3 Nutrition Tips For Winter

Three tips to live by during the off season.

Classically, winter is known in the fitness community as ‘Bulking Season,’ which in reality becomes justification for gaining fat during the holidays. While taking a break from strict dieting can benefit the body, better than increasing fat and carb intake would be using the season to focus on different aspects of nutrition. In his guest contributor article, Dr. Jacob Wilson¬†shares tips to make the most out of nutrition this winter.

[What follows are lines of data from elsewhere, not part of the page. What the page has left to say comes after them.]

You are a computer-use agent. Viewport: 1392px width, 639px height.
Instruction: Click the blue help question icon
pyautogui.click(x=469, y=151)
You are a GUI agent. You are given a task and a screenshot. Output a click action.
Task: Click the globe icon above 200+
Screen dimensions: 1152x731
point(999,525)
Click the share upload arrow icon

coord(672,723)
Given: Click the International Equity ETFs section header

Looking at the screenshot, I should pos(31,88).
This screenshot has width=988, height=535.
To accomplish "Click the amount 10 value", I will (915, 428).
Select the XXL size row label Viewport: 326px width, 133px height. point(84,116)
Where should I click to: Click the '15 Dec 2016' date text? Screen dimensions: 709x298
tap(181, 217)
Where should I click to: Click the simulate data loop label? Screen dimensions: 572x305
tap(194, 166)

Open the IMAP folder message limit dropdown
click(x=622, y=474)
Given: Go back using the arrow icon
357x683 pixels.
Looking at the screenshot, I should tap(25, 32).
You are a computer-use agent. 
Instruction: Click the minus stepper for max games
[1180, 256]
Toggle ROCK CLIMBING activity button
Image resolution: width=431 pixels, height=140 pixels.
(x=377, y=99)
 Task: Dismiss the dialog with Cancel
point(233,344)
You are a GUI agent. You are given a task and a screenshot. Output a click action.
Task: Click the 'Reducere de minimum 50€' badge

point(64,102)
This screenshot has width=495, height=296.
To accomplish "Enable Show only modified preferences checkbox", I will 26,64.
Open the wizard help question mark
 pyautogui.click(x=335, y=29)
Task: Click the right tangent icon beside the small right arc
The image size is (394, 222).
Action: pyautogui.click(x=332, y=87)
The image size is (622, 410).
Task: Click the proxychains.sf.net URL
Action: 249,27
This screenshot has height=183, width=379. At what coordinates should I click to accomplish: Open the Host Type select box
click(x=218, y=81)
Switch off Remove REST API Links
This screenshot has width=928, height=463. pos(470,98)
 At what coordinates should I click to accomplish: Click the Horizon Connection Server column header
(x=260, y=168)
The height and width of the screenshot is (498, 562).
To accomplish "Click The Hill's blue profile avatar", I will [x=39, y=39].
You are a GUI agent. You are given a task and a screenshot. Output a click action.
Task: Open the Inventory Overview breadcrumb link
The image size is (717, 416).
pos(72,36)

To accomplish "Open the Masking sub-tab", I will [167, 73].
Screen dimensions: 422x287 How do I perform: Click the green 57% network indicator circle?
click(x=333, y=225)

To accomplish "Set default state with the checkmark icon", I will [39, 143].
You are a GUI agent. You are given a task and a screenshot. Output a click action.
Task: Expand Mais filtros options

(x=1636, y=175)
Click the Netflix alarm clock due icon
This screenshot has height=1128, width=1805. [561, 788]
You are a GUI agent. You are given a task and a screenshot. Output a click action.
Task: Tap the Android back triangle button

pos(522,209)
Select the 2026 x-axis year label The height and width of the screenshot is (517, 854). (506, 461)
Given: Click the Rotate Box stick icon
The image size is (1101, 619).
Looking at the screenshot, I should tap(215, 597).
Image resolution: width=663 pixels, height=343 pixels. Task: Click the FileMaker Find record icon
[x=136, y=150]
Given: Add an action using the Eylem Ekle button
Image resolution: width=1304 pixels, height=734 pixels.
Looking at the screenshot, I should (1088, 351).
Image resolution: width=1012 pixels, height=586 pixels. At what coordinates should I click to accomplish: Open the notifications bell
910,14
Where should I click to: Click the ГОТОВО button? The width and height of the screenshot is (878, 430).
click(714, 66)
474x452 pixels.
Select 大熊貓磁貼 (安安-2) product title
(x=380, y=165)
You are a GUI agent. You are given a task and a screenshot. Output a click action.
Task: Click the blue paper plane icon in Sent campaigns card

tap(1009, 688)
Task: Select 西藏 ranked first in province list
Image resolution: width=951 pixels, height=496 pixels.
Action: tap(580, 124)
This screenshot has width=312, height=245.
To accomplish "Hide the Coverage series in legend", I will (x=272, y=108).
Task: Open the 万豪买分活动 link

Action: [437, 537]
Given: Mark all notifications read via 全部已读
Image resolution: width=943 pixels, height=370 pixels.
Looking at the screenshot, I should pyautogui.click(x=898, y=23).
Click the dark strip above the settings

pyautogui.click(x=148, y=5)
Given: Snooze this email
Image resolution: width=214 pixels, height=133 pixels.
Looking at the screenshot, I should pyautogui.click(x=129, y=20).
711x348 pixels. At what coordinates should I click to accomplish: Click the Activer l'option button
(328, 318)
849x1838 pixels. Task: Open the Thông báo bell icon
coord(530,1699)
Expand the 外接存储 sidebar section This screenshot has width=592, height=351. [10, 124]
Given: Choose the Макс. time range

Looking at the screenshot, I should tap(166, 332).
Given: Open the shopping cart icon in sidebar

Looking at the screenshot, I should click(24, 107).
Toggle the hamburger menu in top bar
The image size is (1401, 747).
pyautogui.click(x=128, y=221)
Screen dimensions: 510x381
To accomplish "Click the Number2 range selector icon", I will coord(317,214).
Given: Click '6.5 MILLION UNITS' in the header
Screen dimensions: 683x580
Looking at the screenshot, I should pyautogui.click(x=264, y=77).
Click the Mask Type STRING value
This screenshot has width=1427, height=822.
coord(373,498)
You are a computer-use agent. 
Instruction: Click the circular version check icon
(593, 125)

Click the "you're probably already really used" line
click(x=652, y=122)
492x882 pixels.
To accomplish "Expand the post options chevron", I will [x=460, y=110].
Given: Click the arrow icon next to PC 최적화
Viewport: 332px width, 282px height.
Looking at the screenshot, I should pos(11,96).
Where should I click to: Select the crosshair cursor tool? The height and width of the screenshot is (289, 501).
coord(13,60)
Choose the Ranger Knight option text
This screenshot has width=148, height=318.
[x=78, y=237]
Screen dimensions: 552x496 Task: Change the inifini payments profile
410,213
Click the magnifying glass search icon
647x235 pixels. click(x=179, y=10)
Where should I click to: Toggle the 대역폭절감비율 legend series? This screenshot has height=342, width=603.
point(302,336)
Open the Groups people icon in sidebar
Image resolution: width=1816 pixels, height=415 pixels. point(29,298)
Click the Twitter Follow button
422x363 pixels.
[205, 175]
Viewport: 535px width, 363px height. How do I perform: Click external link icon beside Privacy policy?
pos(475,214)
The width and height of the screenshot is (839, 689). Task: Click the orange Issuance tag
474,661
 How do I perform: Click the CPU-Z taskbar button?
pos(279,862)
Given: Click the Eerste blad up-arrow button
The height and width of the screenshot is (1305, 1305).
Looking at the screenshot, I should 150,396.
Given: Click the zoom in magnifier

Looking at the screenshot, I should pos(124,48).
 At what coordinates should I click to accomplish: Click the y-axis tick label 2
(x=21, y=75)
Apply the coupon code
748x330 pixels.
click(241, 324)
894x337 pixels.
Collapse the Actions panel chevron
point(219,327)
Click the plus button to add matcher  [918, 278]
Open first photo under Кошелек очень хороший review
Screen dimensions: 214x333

The first one is a no-brainer: probiotics. Everyone knows that winter is the season of sickness, but cold isn’t the only danger. The digestive tract is both integral to the immune system and ground zero for unfriendly viruses. Constant eating, especially of high amounts of sugar and fat will imbalance gut bacteria and make one more susceptible to sickness. Excellent sources of probiotics are Greek yogurt, and Glutamine. But you could even try fashionable fermented products like kombucha, kimchi, or sauerkraut.


Second on the list of nutrients to emphasize during winter is Vitamin D. Obviously, supply of Vitamin D generally decreases during months that are cloudy or spent indoors. But unfortunately, “Vitamin -D Enriched’ products or vitamins simply do not carry the quality of bio-available Vitamin D that arrives in whole food sources. Sockeye salmon and other types of fish are fantastic sources of this nutrient, and their high Omega-3 to Omega-6 ratios can help reduce levels of inflammatory cortisol throughout the body.


Such fats are also absolutely critical for brain function. We all know that the dreary and reminiscent months can trigger a less than chipper attitude, and keeping the brain properly supplied will go a long way to alleviating mental fog. Saturate fats positively affect free testosterone, have been shown to help cells retain more Omega-3’s, and assist in conversion of fats into DHA which is optimal fuel for the brain. Of course, saturated fats have their con’s too. But if there was a time in the year to experiment with amounts and sources, it would be winter.

Ultimately winter is the season for experimentation. Everyone should try out different foods, eating schedules, and nutrient rations, to see if there’s anything to carry over into swimsuit season or competition prep.